Dez anos depois da sua primeira edição, o FSM volta à Africa, em um cenário mundial muito diferente daquele de 2001. Naquele momento a hegemonia do modelo neoliberal ainda era grande, a economia mundial não havia entrado em crise e, principalmente, a América Latina ainda era dominada por governos neoliberais – naquele momento com a exceção dos da Venezuela e de Cuba.
Passada uma década, o mundo mudou. A crise econômica, nascida no centro do capitalismo, levou as maiores potencias à estagnação, da qual ainda não conseguem sair, enquanto os países do Sul do mundo, que privilegiam a integração regional e não os TLCs com os EUA, já a superaram e voltaram a crescer. O modelo neoliberal perdeu legitimidade, embora siga dominante, mesmo se com afirmações em contrario e com adequações.

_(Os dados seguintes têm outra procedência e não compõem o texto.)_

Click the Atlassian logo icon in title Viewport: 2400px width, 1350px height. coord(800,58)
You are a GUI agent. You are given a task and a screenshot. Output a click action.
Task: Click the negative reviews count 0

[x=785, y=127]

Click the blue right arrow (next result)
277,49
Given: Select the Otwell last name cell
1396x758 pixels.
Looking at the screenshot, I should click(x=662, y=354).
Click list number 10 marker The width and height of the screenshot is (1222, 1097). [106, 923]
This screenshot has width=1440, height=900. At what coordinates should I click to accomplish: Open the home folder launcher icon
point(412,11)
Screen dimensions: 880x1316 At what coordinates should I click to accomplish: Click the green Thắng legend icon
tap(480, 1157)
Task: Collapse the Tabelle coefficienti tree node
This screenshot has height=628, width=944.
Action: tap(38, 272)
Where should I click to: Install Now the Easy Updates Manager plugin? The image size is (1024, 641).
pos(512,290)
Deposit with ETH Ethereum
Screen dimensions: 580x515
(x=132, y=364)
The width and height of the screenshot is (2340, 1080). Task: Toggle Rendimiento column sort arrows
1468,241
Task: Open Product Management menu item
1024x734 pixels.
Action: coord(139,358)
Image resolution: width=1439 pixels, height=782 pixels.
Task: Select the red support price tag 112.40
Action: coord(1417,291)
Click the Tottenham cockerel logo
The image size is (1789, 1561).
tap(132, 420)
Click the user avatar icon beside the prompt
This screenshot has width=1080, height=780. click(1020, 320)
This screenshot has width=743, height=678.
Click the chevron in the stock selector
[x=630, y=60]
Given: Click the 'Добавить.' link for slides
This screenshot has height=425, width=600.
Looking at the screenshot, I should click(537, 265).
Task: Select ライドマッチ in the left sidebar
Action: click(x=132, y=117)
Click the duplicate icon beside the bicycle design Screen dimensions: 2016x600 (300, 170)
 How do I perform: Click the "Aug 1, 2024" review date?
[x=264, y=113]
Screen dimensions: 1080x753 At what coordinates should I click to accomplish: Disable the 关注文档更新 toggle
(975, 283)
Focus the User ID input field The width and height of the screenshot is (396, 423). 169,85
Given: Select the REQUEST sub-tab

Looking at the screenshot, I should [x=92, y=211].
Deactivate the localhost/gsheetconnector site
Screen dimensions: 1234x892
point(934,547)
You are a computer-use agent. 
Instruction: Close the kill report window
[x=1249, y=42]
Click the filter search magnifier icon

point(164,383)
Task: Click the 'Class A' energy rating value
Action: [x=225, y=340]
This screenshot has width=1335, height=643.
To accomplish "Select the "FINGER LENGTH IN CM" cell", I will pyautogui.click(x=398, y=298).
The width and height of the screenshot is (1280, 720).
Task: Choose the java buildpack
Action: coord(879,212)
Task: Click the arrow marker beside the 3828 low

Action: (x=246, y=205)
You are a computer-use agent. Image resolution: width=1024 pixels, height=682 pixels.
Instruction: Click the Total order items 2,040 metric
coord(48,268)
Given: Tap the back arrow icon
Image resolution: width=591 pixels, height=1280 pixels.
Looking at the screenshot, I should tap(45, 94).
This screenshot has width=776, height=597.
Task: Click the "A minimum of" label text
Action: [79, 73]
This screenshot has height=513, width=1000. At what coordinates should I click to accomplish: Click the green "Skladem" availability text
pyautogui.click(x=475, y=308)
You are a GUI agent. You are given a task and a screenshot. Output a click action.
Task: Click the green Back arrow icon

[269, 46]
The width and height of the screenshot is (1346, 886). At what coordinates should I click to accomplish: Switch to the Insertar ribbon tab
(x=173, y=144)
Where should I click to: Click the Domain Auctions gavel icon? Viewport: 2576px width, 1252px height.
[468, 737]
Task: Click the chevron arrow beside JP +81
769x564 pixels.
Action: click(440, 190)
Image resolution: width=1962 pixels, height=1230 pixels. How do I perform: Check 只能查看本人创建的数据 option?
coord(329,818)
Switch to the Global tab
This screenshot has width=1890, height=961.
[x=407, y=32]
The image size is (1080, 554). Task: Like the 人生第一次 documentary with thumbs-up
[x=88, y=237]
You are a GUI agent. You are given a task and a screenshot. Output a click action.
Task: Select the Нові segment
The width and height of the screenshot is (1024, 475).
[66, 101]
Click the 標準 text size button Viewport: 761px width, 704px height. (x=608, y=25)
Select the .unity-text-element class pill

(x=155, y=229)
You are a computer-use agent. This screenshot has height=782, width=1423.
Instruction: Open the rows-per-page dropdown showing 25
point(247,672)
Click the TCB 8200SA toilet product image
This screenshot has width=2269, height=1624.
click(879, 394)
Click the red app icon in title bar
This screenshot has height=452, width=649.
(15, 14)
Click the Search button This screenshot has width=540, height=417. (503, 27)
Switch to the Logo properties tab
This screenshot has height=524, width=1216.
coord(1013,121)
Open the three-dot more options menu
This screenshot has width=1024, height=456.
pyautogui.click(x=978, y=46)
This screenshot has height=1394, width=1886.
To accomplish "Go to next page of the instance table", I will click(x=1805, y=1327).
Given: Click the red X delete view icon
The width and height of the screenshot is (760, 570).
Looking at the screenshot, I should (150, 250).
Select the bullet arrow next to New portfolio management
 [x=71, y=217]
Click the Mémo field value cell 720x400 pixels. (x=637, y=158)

Apesar disso tudo, por fraqueza de alternativas à esquerda, o mundo se tornou mais conservador ainda do que há uma década. Mesmo a vitória de Obama e o fim desprestigiado de Bush, não alteraram essa tendência. A Europa de Merkel, Berlusconi, Sarkozy, Cameron, das agudas crises com os respectivos pacotes de FMI em Portugal, Grécia, Irlanda, Portugal, viro ainda mais à direita.